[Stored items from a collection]
=== Section Start ===
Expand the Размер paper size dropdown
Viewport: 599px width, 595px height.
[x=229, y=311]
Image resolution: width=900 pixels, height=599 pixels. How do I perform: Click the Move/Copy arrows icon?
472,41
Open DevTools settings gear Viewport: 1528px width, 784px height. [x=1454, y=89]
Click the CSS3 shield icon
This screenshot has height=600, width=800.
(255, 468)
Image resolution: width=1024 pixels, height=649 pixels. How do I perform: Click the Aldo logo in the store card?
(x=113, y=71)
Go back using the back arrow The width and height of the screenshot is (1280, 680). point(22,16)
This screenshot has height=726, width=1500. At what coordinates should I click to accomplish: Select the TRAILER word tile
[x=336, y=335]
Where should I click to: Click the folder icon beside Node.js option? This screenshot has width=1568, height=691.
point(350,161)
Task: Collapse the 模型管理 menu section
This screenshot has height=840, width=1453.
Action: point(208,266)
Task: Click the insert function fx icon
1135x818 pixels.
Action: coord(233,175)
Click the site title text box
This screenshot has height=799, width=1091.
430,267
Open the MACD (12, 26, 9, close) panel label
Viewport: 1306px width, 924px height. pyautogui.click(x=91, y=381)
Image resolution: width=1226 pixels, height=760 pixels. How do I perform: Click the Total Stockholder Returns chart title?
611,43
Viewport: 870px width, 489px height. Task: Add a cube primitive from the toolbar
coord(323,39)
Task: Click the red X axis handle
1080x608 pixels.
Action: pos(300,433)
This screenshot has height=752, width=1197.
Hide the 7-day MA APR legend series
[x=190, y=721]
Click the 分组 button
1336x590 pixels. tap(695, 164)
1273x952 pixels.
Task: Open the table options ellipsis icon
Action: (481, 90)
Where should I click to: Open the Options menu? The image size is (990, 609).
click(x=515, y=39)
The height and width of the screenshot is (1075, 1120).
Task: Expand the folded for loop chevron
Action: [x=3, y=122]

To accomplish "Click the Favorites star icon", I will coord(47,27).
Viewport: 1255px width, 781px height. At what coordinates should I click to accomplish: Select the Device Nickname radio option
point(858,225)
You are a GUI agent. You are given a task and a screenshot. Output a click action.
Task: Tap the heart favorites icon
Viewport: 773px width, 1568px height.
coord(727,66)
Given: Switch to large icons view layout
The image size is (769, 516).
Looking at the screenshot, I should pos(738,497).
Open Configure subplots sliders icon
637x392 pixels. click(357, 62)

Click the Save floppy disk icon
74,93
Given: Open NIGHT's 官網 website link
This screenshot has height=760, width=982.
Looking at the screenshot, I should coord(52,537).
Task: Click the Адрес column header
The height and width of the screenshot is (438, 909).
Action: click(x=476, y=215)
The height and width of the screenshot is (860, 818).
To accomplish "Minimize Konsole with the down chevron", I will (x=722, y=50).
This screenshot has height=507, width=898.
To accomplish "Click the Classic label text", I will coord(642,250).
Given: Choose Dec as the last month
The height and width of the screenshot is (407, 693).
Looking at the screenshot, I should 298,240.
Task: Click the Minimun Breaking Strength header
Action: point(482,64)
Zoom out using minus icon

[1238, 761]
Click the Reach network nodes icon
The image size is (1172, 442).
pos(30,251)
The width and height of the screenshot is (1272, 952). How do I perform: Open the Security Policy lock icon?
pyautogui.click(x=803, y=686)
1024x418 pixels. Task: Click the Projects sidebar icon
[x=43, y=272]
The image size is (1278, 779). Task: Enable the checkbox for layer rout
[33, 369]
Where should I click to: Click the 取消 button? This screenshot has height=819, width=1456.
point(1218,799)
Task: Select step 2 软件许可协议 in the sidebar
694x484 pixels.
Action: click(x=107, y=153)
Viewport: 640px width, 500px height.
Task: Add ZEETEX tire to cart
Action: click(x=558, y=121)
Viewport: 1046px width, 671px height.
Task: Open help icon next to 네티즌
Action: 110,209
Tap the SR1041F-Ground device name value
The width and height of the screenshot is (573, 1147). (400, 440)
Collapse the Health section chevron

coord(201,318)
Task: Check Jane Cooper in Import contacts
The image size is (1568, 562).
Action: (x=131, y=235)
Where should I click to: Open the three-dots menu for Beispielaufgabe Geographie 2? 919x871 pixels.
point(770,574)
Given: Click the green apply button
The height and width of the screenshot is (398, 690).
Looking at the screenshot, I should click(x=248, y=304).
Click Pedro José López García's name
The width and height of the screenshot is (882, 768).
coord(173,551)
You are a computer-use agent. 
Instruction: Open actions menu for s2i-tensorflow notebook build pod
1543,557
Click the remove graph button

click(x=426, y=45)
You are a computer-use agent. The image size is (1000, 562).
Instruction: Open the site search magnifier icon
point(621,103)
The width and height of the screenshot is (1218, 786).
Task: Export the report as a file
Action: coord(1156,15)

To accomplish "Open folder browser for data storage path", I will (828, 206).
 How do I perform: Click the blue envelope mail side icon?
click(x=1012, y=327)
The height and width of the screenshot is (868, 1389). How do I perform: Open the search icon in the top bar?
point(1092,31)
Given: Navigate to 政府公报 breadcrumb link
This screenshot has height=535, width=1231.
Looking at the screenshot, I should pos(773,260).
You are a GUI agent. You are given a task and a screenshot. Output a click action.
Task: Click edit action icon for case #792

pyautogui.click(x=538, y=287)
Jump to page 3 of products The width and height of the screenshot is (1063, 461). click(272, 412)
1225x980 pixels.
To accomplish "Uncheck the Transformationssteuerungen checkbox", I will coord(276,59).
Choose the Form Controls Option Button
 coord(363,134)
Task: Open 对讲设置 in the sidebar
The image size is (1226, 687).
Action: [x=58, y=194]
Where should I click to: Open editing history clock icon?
=== Section End ===
## Problem to solve
Taking the entries above, write out exactly each line from the one holding "This screenshot has height=507, width=898." to the one holding "Task: Select step 2 软件许可协议 in the sidebar", both included, and stop there.

## Solution
This screenshot has height=507, width=898.
To accomplish "Click the Classic label text", I will coord(642,250).
Given: Choose Dec as the last month
The height and width of the screenshot is (407, 693).
Looking at the screenshot, I should 298,240.
Task: Click the Minimun Breaking Strength header
Action: point(482,64)
Zoom out using minus icon

[1238, 761]
Click the Reach network nodes icon
The image size is (1172, 442).
pos(30,251)
The width and height of the screenshot is (1272, 952). How do I perform: Open the Security Policy lock icon?
pyautogui.click(x=803, y=686)
1024x418 pixels. Task: Click the Projects sidebar icon
[x=43, y=272]
The image size is (1278, 779). Task: Enable the checkbox for layer rout
[33, 369]
Where should I click to: Click the 取消 button? This screenshot has height=819, width=1456.
point(1218,799)
Task: Select step 2 软件许可协议 in the sidebar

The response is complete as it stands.